According to the CAG, "It was thus not clear as to how the BG of Rs252.50 crore was obtained by Infotel Broadband with a net-worth of just Rs2.5 crore, from a premium private bank (Axis Bank) without payment of any margin money by the company. Further BG issued by the Axis Bank had a major alteration at the place of the name of the beneficiary (Infotel Broadband). The name of the beneficiary – Infotel Broadband – was hand-written in ink on the body of the BG after erasing the name of the beneficiary written earlier.”


"It was therefore apparent that the bidder had either been acting as front company on behalf of a hidden bidder or had taken assistance of a third party in obtaining the BG for the auction, which went against the sanctity and transparency of the auction process. Incidentally, the annual report of RIL, which subsequently bought a 95% stake in Infotel Broadband, showed significant transactions (investment of Rs2,250 crore purchased and sold) with Axis Bank during 2010-11," the report from CAG says.


Further, according to documents seized by CAG, Axis Bank's Corporate Banking Branch at Worli in Mumbai, stood security for $500 million which originated from the Royal Bank of Scotland (RBS), Singapore Branch. This money was used to pay the fee for the BWA spectrum on 16 June 2010.


When asked about so many irregularities, Axis Bank insisted that it was a straightforward transaction. "The Bank does not normally discuss individual client transactions but can confirm that all credit decisions have been taken after due appraisal, keeping in mind all aspects, including that of security," an official spokesperson of Axis Bank said in an email reply. It did not clarify why Infotel Broadband’s name would be handwritten after erasing the name of another entity.


There is a lot of mystery surrounding the security for the $500 million which originated from Royal Bank of Scotland's (RBS) Singapore Branch too. What made Axis Bank confident enough to provide security? Both these shady transactions call for an investigation by the Reserve Bank of India. But will it happen?


Infotel Broadband (promoted by the controversial Himachal Futuristic Communications group) had won a pan-India 4G licence by bidding 5,000 times its net worth and was acquired by Reliance Industries Ltd (RIL) within hours of winning the bid, leading to obvious conclusions. It has been renamed Reliance Jio and the CAG’s draft report says that the vitiation of the auction process gave the company a windfall of Rs22,842-crore. RIL has strongly denied CAG’s contentions.


CAG, in its report says, “...a non-participant company Reliance Industries Ltd (RIL) exploited the loophole left by the Department of Telecom (DoT) in the eligibility criterion, lock in period etc, for obtaining BWA spectrum, by acquiring a winning company Infotel Broadband within hours of closure of the auction process, through collusion and sharing the confidential information in the course of audit process in violation of Auction Conditions/Rules. The DoT failed to rigging of the auction right from the beginning, when the auction documents and the Earnest Money Deposit (EMD) of Rs252.50 crore was paid by a small ISP through the covert and overt assistance of a third party/ private bank. This small ISP (Infotel) ended up bidding Rs12,847.77 crore (5,000 times of its net-worth) for Pan India spectrum and then ended up being sold on the day of completion of the auction, indicating Infotel Broadband's collusion and sharing of confidential information with a third party, in violation of Auction Conditions/Rules. Neither the top management of the DoT nor important committees like the application screening committee (ASC), Inter-Ministerial Committee (IMC) and Committee of Secrataries (CoS) could detect the tell-tale signs of collusion and sharing of confidential information by the biggest bidder, a tiny ISP. The government should get the matter investigated even at this juncture, fix responsibilities on the bidders that violated the auction conditions/rules prescribed in the notice inviting application (NIA) and cancel the allotment of the BWA spectrum along with exemplary punishment for the colluding firms."

— SHORT TASK —
Reproduce the passage from the excerpt on the Infotel Broadband spectrum auction word for word, from "Infotel Broadband (promoted" to "denied CAG’s contentions.".

— RECORDED DATA —
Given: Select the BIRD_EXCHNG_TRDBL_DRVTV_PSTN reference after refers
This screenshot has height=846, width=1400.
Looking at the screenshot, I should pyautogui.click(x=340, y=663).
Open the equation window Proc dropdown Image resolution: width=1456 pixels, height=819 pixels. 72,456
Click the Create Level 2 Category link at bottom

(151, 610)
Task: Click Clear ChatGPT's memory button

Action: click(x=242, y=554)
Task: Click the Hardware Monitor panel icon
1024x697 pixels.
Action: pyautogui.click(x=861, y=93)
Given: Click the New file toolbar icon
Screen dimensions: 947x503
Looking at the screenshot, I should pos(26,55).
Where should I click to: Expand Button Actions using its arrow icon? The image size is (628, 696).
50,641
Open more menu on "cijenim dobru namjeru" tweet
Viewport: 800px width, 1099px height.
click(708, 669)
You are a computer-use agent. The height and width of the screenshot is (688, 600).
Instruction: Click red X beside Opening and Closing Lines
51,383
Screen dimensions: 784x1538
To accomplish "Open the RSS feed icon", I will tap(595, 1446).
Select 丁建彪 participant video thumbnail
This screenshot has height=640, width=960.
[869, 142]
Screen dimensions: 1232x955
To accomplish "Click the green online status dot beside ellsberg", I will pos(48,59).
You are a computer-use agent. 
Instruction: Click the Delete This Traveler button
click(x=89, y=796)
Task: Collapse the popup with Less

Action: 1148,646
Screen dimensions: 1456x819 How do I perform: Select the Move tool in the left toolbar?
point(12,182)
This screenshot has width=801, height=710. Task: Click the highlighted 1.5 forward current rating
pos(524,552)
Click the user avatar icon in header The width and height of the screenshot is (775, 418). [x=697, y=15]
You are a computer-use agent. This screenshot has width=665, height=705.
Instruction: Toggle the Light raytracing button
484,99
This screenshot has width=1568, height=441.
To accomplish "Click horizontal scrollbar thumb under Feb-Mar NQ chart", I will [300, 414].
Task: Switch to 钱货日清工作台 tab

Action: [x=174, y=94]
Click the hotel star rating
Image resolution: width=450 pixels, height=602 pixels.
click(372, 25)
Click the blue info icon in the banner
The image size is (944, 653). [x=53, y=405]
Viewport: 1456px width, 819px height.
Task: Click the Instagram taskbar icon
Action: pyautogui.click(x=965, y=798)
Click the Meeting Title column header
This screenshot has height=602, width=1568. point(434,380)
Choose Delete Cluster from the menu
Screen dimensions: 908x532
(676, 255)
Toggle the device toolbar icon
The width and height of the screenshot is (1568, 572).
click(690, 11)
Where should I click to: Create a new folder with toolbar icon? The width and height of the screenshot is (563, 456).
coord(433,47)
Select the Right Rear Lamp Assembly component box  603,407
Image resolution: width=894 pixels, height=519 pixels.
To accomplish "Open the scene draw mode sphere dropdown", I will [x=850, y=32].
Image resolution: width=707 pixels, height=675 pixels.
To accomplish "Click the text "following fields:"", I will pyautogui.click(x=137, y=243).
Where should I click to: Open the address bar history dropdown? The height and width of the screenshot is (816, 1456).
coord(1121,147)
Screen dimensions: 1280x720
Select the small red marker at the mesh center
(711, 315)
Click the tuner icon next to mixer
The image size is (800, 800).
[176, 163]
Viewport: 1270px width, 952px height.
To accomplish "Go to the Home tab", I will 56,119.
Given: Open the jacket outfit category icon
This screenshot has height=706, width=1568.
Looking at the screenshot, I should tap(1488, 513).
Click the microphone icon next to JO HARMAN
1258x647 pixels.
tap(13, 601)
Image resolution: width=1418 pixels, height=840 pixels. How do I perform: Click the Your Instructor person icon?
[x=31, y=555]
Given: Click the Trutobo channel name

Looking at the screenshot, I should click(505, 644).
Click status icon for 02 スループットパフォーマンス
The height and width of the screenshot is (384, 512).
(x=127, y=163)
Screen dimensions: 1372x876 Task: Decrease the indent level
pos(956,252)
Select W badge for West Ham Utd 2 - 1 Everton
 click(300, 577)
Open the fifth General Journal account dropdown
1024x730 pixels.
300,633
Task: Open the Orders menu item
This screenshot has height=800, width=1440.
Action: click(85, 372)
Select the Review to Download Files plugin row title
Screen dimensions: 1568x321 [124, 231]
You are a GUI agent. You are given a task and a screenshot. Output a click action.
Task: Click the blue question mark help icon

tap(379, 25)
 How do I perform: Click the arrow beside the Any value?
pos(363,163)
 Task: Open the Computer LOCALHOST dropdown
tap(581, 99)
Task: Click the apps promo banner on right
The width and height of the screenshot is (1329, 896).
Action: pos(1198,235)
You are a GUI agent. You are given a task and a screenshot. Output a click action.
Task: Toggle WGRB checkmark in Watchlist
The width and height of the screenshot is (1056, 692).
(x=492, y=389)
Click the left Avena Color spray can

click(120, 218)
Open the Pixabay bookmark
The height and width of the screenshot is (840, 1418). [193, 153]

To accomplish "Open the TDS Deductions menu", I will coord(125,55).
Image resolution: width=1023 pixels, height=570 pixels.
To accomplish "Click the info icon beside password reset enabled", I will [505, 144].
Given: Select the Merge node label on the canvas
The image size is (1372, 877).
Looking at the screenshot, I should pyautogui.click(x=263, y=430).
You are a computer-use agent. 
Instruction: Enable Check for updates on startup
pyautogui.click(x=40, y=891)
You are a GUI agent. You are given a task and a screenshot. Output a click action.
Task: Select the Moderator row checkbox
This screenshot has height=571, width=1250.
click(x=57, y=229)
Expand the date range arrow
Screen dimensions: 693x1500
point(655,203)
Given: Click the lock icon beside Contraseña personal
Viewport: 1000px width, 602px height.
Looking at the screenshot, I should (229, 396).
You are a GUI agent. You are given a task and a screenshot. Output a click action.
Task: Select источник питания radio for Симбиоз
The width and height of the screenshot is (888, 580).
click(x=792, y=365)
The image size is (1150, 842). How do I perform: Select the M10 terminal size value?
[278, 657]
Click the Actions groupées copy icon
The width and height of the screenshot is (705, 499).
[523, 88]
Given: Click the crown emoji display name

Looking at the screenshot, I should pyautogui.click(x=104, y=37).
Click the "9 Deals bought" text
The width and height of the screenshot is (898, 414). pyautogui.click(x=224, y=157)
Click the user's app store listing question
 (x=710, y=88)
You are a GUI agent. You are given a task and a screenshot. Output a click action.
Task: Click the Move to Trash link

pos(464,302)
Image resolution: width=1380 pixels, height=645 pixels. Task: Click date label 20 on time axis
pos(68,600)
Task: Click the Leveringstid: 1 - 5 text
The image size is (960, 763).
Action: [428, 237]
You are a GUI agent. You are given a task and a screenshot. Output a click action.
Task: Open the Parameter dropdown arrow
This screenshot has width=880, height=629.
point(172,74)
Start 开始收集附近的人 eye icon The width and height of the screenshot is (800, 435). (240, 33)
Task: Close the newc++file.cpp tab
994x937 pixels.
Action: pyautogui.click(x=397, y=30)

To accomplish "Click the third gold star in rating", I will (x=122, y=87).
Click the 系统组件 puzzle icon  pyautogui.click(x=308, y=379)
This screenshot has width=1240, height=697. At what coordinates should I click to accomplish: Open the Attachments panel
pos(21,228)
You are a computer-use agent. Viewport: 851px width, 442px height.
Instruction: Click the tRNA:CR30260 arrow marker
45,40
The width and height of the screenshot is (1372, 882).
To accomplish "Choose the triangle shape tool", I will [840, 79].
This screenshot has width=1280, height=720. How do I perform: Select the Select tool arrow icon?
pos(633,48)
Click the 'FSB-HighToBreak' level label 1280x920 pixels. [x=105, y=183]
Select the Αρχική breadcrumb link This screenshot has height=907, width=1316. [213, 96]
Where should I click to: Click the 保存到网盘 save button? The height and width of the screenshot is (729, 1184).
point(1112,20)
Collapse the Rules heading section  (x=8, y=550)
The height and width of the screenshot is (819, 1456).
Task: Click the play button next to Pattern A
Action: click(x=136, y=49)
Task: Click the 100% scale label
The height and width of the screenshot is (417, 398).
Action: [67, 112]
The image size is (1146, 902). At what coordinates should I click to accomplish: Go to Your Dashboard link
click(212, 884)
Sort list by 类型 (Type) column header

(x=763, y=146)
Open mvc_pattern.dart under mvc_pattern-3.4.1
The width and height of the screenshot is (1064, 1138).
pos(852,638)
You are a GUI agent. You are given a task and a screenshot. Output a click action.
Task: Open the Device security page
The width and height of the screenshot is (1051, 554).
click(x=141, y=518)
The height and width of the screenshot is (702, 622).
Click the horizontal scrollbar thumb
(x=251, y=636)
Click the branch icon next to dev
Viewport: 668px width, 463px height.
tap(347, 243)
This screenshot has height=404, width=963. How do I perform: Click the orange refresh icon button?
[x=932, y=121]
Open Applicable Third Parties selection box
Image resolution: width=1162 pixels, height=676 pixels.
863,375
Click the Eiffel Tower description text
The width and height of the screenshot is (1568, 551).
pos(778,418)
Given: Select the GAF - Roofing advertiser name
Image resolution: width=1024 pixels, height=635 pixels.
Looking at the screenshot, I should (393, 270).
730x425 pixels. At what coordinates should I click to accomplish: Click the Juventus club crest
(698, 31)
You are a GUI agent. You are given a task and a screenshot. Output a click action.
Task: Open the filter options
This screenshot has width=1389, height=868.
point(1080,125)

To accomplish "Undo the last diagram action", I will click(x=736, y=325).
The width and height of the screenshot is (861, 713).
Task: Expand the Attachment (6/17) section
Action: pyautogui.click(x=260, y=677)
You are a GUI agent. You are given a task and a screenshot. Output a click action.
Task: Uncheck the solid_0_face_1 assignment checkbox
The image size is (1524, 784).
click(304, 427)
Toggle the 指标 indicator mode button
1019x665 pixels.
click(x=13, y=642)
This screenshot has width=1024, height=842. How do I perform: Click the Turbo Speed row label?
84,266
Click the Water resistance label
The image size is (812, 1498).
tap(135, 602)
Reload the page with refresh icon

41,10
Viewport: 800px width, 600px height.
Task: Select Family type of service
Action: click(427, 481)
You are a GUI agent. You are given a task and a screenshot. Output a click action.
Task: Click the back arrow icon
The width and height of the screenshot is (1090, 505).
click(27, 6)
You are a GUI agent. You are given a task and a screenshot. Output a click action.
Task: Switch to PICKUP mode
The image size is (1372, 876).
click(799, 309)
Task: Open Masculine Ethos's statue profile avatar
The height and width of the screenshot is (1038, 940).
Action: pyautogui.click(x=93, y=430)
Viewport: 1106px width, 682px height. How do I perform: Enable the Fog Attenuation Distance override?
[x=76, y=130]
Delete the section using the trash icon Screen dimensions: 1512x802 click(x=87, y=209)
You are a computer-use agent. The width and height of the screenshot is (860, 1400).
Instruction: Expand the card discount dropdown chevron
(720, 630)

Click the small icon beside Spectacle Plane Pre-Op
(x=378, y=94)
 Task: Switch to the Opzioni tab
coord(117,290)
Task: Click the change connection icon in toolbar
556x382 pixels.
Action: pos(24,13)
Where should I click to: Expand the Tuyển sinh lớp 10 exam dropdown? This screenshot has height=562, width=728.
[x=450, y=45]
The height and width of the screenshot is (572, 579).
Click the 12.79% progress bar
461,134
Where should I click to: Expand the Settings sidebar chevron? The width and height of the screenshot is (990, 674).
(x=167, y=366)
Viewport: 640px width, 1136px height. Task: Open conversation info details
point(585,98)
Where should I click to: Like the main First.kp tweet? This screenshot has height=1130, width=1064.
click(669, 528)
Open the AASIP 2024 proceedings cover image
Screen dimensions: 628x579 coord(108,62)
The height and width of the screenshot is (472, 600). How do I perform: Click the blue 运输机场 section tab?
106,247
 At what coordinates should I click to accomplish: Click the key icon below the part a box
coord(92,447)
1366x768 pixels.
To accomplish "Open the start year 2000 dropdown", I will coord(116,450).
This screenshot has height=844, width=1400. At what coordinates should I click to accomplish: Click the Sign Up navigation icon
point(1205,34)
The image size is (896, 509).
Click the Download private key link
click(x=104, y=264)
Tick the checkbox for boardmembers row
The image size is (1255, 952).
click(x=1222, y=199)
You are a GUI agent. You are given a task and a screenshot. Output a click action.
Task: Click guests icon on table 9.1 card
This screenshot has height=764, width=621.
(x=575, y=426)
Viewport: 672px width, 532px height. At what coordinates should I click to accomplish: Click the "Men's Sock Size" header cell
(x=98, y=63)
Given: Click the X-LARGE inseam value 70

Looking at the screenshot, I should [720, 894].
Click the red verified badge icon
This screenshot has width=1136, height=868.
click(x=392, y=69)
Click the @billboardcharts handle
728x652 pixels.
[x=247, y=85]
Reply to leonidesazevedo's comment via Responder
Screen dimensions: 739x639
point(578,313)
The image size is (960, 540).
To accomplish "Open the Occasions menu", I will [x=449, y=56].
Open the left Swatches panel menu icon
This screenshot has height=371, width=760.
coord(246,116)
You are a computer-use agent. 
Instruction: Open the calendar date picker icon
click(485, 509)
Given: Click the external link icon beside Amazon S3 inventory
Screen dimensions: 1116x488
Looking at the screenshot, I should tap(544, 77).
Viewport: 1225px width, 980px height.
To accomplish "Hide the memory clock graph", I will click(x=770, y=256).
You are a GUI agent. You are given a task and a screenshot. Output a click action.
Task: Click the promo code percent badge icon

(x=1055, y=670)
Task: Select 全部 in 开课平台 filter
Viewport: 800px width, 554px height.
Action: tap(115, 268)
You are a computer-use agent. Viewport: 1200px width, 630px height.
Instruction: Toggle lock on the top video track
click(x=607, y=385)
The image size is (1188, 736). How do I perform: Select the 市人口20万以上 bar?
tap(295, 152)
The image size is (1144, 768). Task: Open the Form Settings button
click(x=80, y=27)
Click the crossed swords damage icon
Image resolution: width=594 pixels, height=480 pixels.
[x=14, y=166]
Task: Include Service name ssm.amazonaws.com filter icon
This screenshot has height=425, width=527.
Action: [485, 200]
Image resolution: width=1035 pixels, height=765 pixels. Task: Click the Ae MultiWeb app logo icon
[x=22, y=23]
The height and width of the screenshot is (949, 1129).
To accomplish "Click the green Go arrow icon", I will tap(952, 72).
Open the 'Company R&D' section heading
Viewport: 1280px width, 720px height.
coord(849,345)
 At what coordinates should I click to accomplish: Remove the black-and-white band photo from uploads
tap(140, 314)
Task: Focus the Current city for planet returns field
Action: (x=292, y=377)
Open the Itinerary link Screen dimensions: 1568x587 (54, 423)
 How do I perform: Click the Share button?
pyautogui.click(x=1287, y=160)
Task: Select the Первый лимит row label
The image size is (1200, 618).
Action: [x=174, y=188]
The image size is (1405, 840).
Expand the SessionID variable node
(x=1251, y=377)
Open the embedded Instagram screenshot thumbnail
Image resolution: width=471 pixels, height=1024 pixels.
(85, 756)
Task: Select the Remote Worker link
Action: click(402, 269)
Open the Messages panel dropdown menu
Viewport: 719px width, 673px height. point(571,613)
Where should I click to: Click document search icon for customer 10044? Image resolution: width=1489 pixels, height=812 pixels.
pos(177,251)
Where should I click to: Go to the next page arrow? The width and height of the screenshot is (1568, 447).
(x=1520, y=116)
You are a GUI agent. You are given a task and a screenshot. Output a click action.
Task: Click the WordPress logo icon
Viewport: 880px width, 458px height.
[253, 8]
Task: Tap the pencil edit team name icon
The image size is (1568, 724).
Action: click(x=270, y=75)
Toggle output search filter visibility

— EXERCISE ANSWER —
Infotel Broadband (promoted by the controversial Himachal Futuristic Communications group) had won a pan-India 4G licence by bidding 5,000 times its net worth and was acquired by Reliance Industries Ltd (RIL) within hours of winning the bid, leading to obvious conclusions. It has been renamed Reliance Jio and the CAG’s draft report says that the vitiation of the auction process gave the company a windfall of Rs22,842-crore. RIL has strongly denied CAG’s contentions.